**Task item:** Return, unchanged, the lines of the data from the line containing "screen. The image size is (640, 480)." through the end of the data.
━━━ Given data ━━━
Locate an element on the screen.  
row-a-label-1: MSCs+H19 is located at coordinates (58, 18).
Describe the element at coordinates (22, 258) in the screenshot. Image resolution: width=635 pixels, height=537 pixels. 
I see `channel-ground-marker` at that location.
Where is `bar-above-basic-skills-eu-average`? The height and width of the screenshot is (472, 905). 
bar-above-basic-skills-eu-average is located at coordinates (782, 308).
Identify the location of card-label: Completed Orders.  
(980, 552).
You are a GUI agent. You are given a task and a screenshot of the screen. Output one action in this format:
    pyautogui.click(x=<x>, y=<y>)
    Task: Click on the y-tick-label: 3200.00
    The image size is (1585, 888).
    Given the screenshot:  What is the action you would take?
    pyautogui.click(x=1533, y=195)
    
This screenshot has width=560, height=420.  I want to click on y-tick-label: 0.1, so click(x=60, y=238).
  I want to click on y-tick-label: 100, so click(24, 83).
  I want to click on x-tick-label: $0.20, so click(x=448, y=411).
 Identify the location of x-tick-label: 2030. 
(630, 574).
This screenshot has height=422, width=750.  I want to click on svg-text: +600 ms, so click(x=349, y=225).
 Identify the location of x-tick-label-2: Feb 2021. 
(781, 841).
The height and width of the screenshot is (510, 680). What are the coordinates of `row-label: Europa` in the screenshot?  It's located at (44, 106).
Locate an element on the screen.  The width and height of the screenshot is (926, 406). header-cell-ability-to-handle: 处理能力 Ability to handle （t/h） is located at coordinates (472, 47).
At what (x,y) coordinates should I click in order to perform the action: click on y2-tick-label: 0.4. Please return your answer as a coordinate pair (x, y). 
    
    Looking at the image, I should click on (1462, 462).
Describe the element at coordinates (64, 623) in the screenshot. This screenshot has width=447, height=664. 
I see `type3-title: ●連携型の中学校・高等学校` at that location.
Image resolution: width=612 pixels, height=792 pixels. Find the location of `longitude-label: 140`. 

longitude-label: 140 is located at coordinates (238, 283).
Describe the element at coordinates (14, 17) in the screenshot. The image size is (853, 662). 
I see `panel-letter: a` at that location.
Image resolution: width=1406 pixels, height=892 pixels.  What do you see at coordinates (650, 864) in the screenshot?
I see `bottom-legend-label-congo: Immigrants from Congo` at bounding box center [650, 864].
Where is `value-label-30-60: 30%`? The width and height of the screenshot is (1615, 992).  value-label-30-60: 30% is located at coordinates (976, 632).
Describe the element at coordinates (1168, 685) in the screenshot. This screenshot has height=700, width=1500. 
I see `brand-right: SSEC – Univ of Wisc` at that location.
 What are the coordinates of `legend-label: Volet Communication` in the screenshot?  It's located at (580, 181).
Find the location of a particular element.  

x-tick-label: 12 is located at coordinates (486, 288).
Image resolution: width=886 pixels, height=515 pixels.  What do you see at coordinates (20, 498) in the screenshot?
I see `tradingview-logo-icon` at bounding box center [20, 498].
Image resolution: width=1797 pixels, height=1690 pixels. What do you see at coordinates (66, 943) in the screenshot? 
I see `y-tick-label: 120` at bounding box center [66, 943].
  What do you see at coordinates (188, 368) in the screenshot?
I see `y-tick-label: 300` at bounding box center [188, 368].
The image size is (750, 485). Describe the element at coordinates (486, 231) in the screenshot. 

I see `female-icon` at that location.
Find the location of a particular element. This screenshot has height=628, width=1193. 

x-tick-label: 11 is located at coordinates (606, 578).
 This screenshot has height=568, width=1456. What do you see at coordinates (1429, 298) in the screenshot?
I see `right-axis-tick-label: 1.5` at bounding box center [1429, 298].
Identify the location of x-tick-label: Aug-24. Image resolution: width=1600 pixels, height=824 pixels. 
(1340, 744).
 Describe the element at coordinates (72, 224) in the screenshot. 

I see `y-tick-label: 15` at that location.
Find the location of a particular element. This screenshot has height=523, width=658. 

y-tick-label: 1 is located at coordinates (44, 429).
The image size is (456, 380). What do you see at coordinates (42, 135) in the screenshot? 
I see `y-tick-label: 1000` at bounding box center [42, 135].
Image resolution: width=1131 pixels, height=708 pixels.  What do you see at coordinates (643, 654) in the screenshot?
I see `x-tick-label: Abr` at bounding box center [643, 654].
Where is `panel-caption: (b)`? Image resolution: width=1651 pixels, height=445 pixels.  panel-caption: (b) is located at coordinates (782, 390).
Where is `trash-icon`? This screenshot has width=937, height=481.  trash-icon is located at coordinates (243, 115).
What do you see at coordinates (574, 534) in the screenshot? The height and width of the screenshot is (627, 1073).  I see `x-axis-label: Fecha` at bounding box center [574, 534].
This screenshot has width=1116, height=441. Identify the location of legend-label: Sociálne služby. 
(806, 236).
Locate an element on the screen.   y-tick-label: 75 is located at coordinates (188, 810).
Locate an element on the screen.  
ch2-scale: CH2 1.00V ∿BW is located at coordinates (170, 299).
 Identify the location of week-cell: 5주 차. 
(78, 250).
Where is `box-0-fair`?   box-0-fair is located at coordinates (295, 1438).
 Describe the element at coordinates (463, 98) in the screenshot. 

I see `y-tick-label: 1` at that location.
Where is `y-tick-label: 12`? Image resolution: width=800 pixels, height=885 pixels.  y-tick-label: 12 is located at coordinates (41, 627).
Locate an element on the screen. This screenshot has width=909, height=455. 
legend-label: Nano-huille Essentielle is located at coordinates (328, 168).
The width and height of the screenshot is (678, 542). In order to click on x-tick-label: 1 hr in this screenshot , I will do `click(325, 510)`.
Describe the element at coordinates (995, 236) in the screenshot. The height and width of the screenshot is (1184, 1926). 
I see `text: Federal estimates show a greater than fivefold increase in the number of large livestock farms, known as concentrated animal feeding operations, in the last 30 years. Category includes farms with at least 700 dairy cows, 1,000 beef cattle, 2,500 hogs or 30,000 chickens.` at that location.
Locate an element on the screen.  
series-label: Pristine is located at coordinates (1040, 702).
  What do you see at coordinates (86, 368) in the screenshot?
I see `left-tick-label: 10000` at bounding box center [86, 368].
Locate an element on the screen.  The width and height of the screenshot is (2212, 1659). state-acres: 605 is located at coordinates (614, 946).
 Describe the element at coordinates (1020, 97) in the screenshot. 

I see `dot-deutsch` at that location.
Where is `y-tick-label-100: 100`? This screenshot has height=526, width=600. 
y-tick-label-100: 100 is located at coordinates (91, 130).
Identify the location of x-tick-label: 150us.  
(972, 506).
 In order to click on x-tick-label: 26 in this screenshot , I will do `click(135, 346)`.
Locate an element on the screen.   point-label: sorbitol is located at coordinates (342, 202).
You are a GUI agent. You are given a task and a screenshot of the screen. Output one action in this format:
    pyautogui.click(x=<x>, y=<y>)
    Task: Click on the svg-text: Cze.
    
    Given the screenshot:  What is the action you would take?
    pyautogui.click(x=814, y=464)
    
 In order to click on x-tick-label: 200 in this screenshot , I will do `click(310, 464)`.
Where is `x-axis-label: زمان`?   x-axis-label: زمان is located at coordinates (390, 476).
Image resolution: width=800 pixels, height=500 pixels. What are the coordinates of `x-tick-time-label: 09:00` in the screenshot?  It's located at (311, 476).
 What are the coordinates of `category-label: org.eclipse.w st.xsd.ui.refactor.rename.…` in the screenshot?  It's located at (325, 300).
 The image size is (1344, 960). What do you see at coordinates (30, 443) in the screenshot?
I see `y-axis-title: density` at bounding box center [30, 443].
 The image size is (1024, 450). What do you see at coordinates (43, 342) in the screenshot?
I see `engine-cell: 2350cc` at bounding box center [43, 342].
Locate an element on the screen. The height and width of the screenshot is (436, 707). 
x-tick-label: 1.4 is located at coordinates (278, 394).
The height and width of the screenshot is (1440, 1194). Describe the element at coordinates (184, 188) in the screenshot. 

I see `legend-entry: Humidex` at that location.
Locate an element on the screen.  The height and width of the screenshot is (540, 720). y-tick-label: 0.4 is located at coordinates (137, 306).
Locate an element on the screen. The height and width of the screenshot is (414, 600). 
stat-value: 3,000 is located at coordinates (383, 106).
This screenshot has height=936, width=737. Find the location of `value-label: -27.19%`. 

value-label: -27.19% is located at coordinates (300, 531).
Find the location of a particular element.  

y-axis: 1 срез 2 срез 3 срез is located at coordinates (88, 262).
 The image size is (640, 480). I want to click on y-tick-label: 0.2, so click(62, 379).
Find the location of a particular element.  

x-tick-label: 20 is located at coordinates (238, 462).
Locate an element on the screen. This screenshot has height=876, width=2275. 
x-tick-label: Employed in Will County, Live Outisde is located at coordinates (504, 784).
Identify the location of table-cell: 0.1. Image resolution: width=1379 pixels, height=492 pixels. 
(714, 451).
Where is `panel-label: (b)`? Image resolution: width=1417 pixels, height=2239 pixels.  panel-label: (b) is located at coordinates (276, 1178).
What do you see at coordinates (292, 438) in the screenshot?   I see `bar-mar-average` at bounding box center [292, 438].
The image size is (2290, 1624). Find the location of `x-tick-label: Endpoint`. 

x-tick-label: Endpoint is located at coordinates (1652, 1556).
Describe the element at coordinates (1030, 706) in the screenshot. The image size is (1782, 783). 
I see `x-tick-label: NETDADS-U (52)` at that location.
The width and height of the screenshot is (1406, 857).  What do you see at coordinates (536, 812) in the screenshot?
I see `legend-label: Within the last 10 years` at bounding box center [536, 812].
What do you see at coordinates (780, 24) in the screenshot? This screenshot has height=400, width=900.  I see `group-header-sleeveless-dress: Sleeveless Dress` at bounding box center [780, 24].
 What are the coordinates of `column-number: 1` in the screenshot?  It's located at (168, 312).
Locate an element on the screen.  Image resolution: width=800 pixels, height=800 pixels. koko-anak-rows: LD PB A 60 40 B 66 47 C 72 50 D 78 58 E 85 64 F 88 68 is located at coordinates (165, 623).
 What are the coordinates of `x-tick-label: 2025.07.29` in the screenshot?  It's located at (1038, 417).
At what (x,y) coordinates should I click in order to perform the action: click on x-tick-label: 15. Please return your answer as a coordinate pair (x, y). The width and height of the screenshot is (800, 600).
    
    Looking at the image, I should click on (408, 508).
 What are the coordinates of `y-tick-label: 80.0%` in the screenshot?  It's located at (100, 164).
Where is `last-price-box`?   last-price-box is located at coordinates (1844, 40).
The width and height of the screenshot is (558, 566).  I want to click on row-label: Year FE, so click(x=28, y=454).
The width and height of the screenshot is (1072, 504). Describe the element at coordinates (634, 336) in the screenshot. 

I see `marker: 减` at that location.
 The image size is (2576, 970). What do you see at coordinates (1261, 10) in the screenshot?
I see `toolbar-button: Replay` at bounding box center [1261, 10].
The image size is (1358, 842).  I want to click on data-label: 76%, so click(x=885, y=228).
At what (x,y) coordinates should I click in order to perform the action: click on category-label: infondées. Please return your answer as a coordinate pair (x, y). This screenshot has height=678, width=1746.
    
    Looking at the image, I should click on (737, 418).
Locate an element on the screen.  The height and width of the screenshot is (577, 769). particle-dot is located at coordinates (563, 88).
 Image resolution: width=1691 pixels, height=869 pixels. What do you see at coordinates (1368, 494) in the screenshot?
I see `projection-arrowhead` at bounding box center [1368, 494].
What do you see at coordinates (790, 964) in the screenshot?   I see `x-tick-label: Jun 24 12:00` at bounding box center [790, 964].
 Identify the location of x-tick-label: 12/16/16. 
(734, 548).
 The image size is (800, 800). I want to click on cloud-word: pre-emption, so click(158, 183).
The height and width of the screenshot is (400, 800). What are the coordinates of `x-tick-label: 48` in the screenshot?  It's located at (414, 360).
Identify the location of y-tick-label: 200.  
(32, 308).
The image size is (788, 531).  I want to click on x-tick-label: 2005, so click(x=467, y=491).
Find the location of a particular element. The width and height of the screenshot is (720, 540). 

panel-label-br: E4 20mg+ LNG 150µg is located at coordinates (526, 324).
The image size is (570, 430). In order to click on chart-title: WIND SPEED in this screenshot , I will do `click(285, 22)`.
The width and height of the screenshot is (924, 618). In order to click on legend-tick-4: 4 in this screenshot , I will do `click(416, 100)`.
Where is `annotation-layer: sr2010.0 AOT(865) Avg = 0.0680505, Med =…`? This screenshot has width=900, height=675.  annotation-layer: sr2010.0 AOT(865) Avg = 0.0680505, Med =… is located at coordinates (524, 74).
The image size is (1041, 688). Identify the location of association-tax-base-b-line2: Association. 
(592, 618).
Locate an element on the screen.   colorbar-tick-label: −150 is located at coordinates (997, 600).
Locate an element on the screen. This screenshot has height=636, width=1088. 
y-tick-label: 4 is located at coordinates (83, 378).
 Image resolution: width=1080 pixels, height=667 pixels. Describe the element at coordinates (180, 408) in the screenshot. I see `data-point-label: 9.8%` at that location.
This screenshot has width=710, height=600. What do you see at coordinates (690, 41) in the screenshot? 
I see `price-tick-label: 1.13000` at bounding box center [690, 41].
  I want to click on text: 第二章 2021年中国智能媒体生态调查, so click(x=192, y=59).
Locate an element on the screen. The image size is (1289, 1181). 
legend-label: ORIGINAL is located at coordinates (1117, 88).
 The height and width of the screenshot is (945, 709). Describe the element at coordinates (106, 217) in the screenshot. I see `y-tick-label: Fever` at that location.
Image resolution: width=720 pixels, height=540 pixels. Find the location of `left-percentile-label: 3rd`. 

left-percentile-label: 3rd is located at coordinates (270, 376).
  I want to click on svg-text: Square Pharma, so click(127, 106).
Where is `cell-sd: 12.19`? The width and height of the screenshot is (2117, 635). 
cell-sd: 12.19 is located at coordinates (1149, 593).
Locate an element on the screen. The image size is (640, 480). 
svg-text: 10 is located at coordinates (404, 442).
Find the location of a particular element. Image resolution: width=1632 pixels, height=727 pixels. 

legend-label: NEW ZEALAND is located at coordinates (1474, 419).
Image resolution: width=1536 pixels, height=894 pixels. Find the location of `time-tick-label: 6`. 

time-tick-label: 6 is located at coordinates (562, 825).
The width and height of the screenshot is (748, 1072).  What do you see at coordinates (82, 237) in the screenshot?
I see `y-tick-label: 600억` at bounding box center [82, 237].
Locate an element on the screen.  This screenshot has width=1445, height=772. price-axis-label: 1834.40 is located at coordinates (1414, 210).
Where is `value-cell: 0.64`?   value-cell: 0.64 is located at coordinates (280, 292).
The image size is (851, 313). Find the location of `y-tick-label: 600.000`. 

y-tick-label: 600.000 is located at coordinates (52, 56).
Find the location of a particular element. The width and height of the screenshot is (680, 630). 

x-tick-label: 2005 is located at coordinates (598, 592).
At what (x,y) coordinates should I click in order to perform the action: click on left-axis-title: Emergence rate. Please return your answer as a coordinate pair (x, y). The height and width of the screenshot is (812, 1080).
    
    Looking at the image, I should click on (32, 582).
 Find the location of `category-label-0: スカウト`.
━━━
**Result for this task:**
Locate an element on the screen. The image size is (640, 480). 
svg-text: 10 is located at coordinates (404, 442).
Find the location of a particular element. Image resolution: width=1632 pixels, height=727 pixels. 

legend-label: NEW ZEALAND is located at coordinates (1474, 419).
Image resolution: width=1536 pixels, height=894 pixels. Find the location of `time-tick-label: 6`. 

time-tick-label: 6 is located at coordinates (562, 825).
The width and height of the screenshot is (748, 1072).  What do you see at coordinates (82, 237) in the screenshot?
I see `y-tick-label: 600억` at bounding box center [82, 237].
Locate an element on the screen.  This screenshot has width=1445, height=772. price-axis-label: 1834.40 is located at coordinates (1414, 210).
Where is `value-cell: 0.64`?   value-cell: 0.64 is located at coordinates (280, 292).
The image size is (851, 313). Find the location of `y-tick-label: 600.000`. 

y-tick-label: 600.000 is located at coordinates (52, 56).
Find the location of a particular element. The width and height of the screenshot is (680, 630). 

x-tick-label: 2005 is located at coordinates (598, 592).
At what (x,y) coordinates should I click in order to perform the action: click on left-axis-title: Emergence rate. Please return your answer as a coordinate pair (x, y). The height and width of the screenshot is (812, 1080).
    
    Looking at the image, I should click on (32, 582).
 Find the location of `category-label-0: スカウト`.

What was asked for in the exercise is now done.